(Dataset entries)
____________________
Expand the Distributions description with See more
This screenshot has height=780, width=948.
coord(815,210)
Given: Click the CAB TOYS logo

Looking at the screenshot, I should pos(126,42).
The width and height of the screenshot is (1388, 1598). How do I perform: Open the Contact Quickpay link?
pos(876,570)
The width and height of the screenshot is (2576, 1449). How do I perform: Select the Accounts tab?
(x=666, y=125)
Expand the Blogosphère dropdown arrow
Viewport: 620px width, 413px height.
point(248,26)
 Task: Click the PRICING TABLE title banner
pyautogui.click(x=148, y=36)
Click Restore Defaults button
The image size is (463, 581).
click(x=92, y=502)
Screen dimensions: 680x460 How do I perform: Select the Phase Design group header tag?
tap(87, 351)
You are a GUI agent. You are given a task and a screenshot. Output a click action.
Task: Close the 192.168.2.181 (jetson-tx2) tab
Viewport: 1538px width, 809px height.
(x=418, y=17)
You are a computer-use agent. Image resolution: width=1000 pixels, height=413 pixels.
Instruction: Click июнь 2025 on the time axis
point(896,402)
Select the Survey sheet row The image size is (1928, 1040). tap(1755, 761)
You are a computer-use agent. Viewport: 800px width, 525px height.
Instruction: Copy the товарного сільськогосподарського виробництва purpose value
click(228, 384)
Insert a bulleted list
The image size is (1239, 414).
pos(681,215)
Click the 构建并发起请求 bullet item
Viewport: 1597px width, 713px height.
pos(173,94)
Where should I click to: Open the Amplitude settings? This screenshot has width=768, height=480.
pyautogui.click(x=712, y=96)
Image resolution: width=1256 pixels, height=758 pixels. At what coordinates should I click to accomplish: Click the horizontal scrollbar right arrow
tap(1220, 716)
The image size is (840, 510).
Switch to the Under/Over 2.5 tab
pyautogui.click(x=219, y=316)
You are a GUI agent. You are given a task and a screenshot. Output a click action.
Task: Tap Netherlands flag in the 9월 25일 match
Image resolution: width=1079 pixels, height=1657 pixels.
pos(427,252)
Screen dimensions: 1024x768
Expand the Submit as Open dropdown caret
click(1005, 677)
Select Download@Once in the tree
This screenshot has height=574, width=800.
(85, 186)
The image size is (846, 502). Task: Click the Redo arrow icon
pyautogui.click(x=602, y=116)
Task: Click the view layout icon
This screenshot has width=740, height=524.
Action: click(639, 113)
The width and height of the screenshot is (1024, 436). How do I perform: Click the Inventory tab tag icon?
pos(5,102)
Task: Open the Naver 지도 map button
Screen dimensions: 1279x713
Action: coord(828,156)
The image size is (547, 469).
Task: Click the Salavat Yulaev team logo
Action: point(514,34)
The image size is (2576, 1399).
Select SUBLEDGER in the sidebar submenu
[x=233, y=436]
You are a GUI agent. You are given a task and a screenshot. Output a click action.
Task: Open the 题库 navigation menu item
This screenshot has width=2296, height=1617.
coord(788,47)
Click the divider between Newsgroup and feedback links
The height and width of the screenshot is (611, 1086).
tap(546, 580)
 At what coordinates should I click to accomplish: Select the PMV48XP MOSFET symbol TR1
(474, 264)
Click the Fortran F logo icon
____________________
The response should consist of the entries, retyped exactly and in full.

Expand the Distributions description with See more
This screenshot has height=780, width=948.
coord(815,210)
Given: Click the CAB TOYS logo

Looking at the screenshot, I should pos(126,42).
The width and height of the screenshot is (1388, 1598). How do I perform: Open the Contact Quickpay link?
pos(876,570)
The width and height of the screenshot is (2576, 1449). How do I perform: Select the Accounts tab?
(x=666, y=125)
Expand the Blogosphère dropdown arrow
Viewport: 620px width, 413px height.
point(248,26)
 Task: Click the PRICING TABLE title banner
pyautogui.click(x=148, y=36)
Click Restore Defaults button
The image size is (463, 581).
click(x=92, y=502)
Screen dimensions: 680x460 How do I perform: Select the Phase Design group header tag?
tap(87, 351)
You are a GUI agent. You are given a task and a screenshot. Output a click action.
Task: Close the 192.168.2.181 (jetson-tx2) tab
Viewport: 1538px width, 809px height.
(x=418, y=17)
You are a computer-use agent. Image resolution: width=1000 pixels, height=413 pixels.
Instruction: Click июнь 2025 on the time axis
point(896,402)
Select the Survey sheet row The image size is (1928, 1040). tap(1755, 761)
You are a computer-use agent. Viewport: 800px width, 525px height.
Instruction: Copy the товарного сільськогосподарського виробництва purpose value
click(228, 384)
Insert a bulleted list
The image size is (1239, 414).
pos(681,215)
Click the 构建并发起请求 bullet item
Viewport: 1597px width, 713px height.
pos(173,94)
Where should I click to: Open the Amplitude settings? This screenshot has width=768, height=480.
pyautogui.click(x=712, y=96)
Image resolution: width=1256 pixels, height=758 pixels. At what coordinates should I click to accomplish: Click the horizontal scrollbar right arrow
tap(1220, 716)
The image size is (840, 510).
Switch to the Under/Over 2.5 tab
pyautogui.click(x=219, y=316)
You are a GUI agent. You are given a task and a screenshot. Output a click action.
Task: Tap Netherlands flag in the 9월 25일 match
Image resolution: width=1079 pixels, height=1657 pixels.
pos(427,252)
Screen dimensions: 1024x768
Expand the Submit as Open dropdown caret
click(1005, 677)
Select Download@Once in the tree
This screenshot has height=574, width=800.
(85, 186)
The image size is (846, 502). Task: Click the Redo arrow icon
pyautogui.click(x=602, y=116)
Task: Click the view layout icon
This screenshot has width=740, height=524.
Action: click(639, 113)
The width and height of the screenshot is (1024, 436). How do I perform: Click the Inventory tab tag icon?
pos(5,102)
Task: Open the Naver 지도 map button
Screen dimensions: 1279x713
Action: coord(828,156)
The image size is (547, 469).
Task: Click the Salavat Yulaev team logo
Action: point(514,34)
The image size is (2576, 1399).
Select SUBLEDGER in the sidebar submenu
[x=233, y=436]
You are a GUI agent. You are given a task and a screenshot. Output a click action.
Task: Open the 题库 navigation menu item
This screenshot has width=2296, height=1617.
coord(788,47)
Click the divider between Newsgroup and feedback links
The height and width of the screenshot is (611, 1086).
tap(546, 580)
 At what coordinates should I click to accomplish: Select the PMV48XP MOSFET symbol TR1
(474, 264)
Click the Fortran F logo icon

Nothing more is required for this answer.